Inhoud
Boom enten is een uitstekende manier om het beste van twee soorten samen te brengen in een enkele boom. Het enten van bomen is een praktijk die al honderden jaren door boeren en tuinders wordt gedaan, maar de methode is niet onfeilbaar. Soms kunnen geënte bomen terugkeren naar hun oorspronkelijke vorm.
Hoe werkt het enten van bomen?
Het enten van bomen begint met een gezonde onderstam, die minstens een paar jaar oud moet zijn met een stevige, rechte stam. Je moet dan een andere boom vinden die de vrucht kan dragen, de telg genoemd. Telgen zijn meestal tweedejaars hout met goede bladknoppen en ongeveer ¼ tot ½ inch (0,6 tot 1,27 cm) in diameter. Het is belangrijk dat deze boom nauw verwant is aan de onderstamboom.
Nadat een tak van de telg (diagonaal) is afgesneden, wordt deze vervolgens in een ondiepe snede in de stam van de onderstam geplaatst. Dit wordt vervolgens samengebonden met tape of touw. Vanaf dit punt wacht je tot de twee bomen naar elkaar toe gegroeid zijn, met de telgtak nu een tak van de onderstam.
Op dit moment wordt alle topgroei (van onderstam) boven de ent verwijderd, zodat de geënte tak (telg) de nieuwe stam wordt. Dit proces produceert een boom die dezelfde genetica heeft als de telg, maar het wortelsysteem van de onderstam.
Onderstam keert terug: bomen geënt keren terug naar het origineel
Soms kunnen geënte onderstammen zuigen en scheuten uitzenden die terugkeren naar het type groei van de oorspronkelijke boom. Als deze uitlopers niet worden afgesneden en verwijderd, kan het de groei van het transplantaat inhalen.
De beste manier om te voorkomen dat de onderstam het overneemt, is door eventuele nieuwe uitlopers die onder de entlijn verschijnen, te verwijderen.

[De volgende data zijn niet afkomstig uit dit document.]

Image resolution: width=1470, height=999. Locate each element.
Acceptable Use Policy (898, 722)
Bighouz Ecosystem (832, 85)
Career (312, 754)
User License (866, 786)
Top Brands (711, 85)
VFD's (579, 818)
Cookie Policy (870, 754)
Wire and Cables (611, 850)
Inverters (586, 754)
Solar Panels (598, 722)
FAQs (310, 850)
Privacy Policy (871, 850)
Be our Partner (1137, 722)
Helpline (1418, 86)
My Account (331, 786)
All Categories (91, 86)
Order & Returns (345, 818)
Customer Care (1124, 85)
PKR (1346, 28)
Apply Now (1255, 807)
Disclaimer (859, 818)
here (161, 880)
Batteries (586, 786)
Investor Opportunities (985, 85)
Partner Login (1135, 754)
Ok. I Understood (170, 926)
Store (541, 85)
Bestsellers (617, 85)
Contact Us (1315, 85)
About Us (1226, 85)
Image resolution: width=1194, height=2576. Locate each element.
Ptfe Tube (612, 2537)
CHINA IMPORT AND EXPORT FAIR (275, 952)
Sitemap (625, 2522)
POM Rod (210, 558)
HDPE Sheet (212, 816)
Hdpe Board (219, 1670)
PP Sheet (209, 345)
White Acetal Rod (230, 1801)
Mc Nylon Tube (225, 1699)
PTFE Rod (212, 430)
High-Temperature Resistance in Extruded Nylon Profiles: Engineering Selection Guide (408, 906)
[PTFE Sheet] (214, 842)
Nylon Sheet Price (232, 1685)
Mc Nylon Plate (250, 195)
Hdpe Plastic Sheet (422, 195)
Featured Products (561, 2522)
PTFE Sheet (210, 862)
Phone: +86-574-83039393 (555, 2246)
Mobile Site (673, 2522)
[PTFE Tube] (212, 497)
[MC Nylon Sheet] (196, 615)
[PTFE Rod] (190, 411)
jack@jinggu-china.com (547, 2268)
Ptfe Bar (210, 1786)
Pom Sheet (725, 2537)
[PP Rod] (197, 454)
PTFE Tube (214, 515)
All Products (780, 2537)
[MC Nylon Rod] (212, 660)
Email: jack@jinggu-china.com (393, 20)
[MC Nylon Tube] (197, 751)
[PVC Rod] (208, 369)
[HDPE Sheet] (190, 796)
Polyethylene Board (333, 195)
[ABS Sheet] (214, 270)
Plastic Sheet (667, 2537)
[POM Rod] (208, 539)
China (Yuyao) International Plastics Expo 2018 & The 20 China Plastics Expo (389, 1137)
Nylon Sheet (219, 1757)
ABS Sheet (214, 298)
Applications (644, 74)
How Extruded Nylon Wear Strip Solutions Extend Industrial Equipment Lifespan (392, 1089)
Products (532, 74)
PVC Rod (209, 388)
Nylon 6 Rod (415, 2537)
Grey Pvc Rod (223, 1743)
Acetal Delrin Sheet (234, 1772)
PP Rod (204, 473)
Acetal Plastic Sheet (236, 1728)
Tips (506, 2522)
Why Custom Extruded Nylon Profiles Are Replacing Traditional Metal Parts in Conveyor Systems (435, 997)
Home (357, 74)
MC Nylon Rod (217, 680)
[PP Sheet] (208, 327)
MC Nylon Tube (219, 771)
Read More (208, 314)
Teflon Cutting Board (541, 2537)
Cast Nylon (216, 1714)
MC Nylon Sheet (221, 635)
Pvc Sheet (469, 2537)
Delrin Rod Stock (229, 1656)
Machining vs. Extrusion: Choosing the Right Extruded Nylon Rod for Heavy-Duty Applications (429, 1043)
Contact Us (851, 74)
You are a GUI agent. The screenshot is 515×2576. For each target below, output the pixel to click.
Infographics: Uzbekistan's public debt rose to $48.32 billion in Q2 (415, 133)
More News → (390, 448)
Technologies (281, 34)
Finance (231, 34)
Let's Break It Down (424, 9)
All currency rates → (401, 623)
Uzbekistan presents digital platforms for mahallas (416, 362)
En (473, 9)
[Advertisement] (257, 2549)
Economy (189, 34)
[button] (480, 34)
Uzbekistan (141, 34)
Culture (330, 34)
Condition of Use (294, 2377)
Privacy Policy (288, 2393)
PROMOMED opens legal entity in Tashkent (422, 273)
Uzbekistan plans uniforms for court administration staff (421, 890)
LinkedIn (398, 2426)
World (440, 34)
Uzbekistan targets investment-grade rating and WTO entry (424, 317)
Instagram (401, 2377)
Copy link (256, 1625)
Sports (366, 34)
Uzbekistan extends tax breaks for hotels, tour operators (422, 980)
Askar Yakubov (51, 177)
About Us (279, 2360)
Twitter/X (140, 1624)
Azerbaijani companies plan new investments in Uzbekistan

Als de entlijn onder de grond gaat, kan de boom via uitlopers terugkeren naar zijn onderstam en de verkeerde vrucht geven.
Er zijn verschillende redenen voor een terugval bij geënte bomen. Geënte bomen reageren bijvoorbeeld op ernstige snoei door van onder het transplantaat te ontspruiten en terug te keren naar de onderstam.
Afstoting van de geënte telg (originele entende boomtakken) kan ook voorkomen. Afwijzing komt vaak voor wanneer geënte bomen niet vergelijkbaar zijn. Ze (onderstam en telg) moeten nauw verwant zijn om het transplantaat te kunnen nemen.
Soms sterven telgentakken op geënte bomen gewoon af en kan de onderstam opnieuw groeien.